The problem asks us to express the product of two algebraic fractions, $$\frac {a}{2a-1}$$ and $$\frac {2}{a+1}$$, as a single fraction in its simplest form.

**step2** Multiplying the numerators

To multiply fractions, we multiply their numerators.
The numerators are $$a$$ and $$2$$.
Multiplying them gives: $$a \times 2 = 2a$$.

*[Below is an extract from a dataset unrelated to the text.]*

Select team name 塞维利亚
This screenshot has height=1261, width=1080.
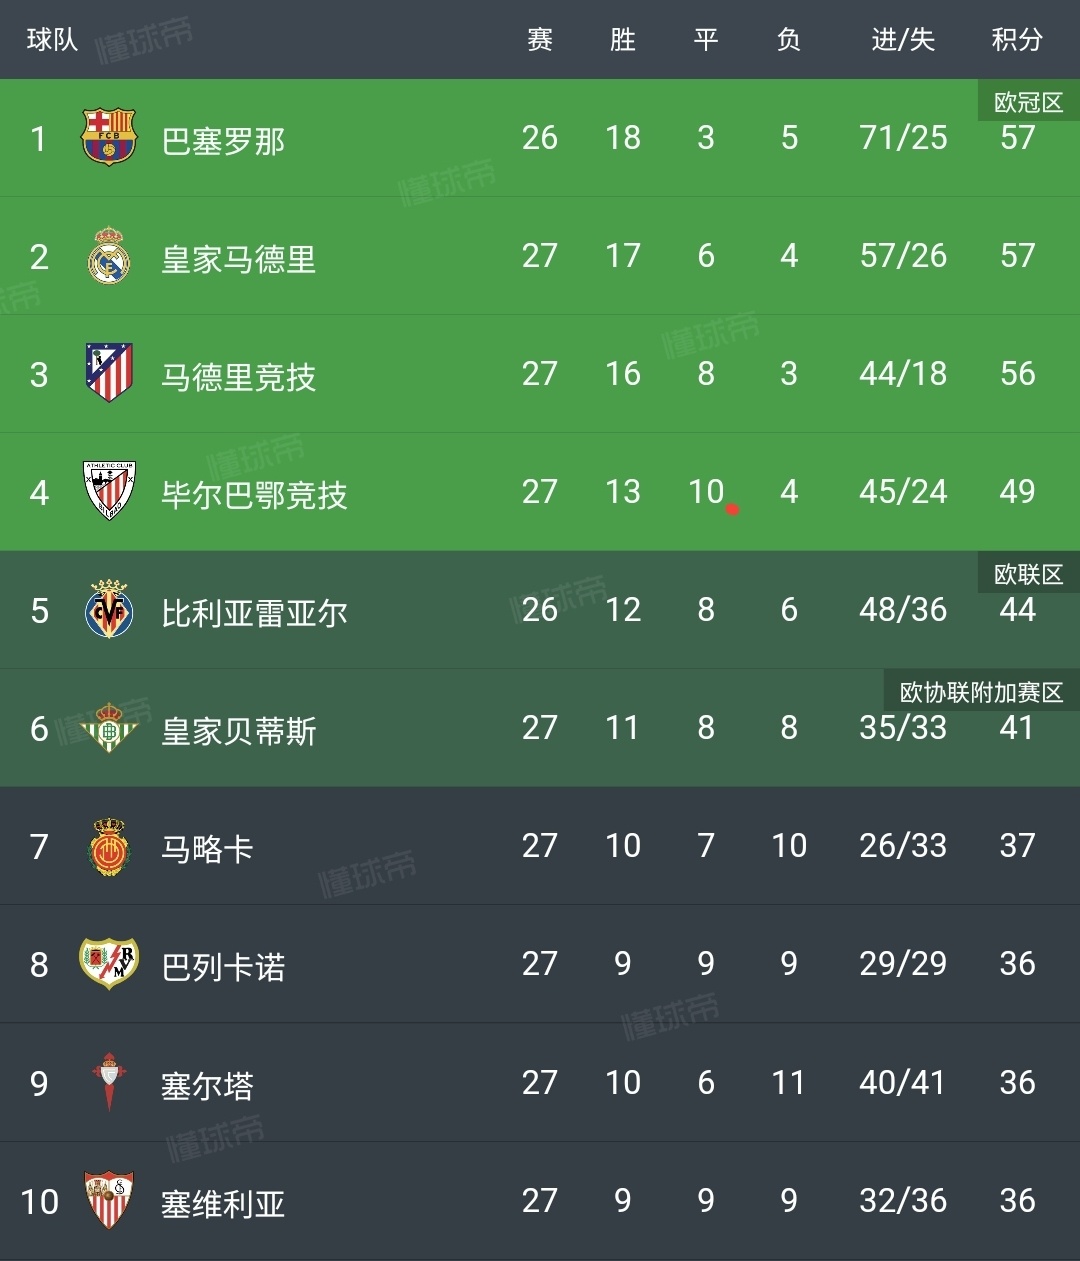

**step3** Multiplying the denominators

Next, we multiply the denominators.
The denominators are $$(2a-1)$$ and $$(a+1)$$.
Multiplying them gives: $$(2a-1)(a+1)$$.

**step4** Forming a single fraction

Now, we combine the multiplied numerators and denominators to form a single fraction.
The numerator is $$2a$$.
The denominator is $$(2a-1)(a+1)$$.
So, the single fraction is $$\frac{2a}{(2a-1)(a+1)}$$.

**step5** Simplifying the fraction

We need to check if the fraction $$\frac{2a}{(2a-1)(a+1)}$$ can be simplified.
Simplification means finding common factors in the numerator and the denominator and canceling them out.
The factors of the numerator are $$2$$ and $$a$$.
The factors of the denominator are the entire expressions $$(2a-1)$$ and $$(a+1)$$.
There are no common factors between the numerator ($$2a$$) and the factors of the denominator ($$(2a-1)$$ and $$(a+1)$$).
Therefore, the fraction is already in its simplest form.